I was listening to one of the Chase Jarvis Live podcasts last week and during the show the guest was discussing how we should all send very short emails. One sentence emails with no more than 5 words are what the guest strives for. He went on to add that you should intentionally misspell words, write in all lower case letters and not punctuate correctly. The name of the guest escapes me but it wasn’t the messenger that was important as much as it was the message. His message was that this type of email will convey to the recipient that you are a very busy person and that you don’t have time for back and forth email conversations, or frivolous chatter.
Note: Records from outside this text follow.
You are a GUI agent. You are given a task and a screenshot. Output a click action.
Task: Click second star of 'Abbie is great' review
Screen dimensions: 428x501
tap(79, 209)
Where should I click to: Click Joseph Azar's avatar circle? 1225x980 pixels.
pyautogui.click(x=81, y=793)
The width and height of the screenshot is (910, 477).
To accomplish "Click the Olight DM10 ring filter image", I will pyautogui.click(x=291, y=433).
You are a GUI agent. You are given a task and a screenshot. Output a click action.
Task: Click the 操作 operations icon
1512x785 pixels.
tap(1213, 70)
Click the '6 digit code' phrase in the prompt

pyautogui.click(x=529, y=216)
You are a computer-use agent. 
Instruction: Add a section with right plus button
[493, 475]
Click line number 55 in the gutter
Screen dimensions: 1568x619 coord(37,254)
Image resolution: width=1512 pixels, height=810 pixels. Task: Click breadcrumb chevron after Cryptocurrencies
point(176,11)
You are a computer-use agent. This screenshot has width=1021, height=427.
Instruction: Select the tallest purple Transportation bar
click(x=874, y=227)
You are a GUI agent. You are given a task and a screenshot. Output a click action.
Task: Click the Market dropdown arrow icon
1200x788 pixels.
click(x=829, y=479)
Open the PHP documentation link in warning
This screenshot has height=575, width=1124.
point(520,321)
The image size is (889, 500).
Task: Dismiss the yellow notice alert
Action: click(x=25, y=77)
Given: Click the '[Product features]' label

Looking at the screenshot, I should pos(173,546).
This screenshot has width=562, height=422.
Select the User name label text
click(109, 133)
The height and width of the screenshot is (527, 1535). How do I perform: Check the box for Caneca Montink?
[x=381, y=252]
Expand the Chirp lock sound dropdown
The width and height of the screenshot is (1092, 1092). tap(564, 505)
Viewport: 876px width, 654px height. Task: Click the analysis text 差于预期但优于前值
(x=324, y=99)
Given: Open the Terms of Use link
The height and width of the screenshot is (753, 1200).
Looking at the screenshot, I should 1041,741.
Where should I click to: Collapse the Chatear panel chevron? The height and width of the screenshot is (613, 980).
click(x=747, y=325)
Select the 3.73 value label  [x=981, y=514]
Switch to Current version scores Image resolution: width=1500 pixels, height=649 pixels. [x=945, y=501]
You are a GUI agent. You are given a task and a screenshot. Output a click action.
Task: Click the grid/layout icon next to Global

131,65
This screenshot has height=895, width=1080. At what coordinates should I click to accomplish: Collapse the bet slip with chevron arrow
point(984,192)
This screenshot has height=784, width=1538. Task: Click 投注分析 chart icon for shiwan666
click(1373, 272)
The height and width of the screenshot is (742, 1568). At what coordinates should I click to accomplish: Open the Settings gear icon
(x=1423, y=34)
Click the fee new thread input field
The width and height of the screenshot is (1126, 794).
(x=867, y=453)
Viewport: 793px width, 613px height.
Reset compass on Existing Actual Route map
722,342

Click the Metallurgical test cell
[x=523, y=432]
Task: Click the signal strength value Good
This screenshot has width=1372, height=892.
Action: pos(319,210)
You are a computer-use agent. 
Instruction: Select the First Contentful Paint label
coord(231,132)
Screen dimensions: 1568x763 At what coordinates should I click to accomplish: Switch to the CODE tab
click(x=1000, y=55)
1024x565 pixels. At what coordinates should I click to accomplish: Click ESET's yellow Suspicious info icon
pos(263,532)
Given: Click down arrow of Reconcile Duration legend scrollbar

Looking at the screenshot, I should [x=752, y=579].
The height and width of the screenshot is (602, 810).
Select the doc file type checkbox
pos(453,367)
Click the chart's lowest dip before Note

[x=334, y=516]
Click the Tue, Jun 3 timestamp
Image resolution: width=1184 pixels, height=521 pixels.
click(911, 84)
Emails like the one described above don’t make me think that the person is really busy. They make me think that this person is either rude, stupid, doesn’t give a shit, or a combination of the three. If I receive an email that reads like the person on the other end was having a stroke while they typed it, I’m going to wonder whether English is not their first language, or, if I need to contact their next of kin.
I agree with the guest on the podcast that emails, for the most part, should be kept short and concise. It wouldn’t be a bad thing if more of us aimed to write emails, text messages or social media updates the way Hemingway would if he were alive today. But I also feel that any correspondence should be given a once-over for any glaring mistakes prior to sending.
SIDE NOTE: If you want to avoid the back and forth conversations in email, don’t leave your thoughts open-ended. To cut down on the back and forth emails I typically give people an If-Then option. I’ll send an email saying that I would like to meet with you at one of the following times. I list out two or three days and specific times that I’m available. I follow that up with if none of these times work for you, then please suggest a day and time when you are free and we’ll find something that works for both of us. This is much more concise then sending one email that asks if the person can meet on Tuesday at 11:30 am. They reply back no. Then you send a second email suggesting a different time. They write back and say no, with no suggested time. You see where I’m going with this. Okay, back to business.
I’m not saying you have to transcribe flawless prose, but don’t appear impatient, uneducated or lazy in your communication. In an age of Damn You, Auto Correct a lot of these mess ups could have been avoided if the sender would’ve exercised 30 seconds of patience to read what they wrote before sending. Taking a few seconds will possibly save you hours. So, take a minute and read it over. Does what you wrote make sense to you? Will it make sense to the person you’re sending it to? I realize we’re all busy, but we can all take a minute to proofread and act like we give a shit.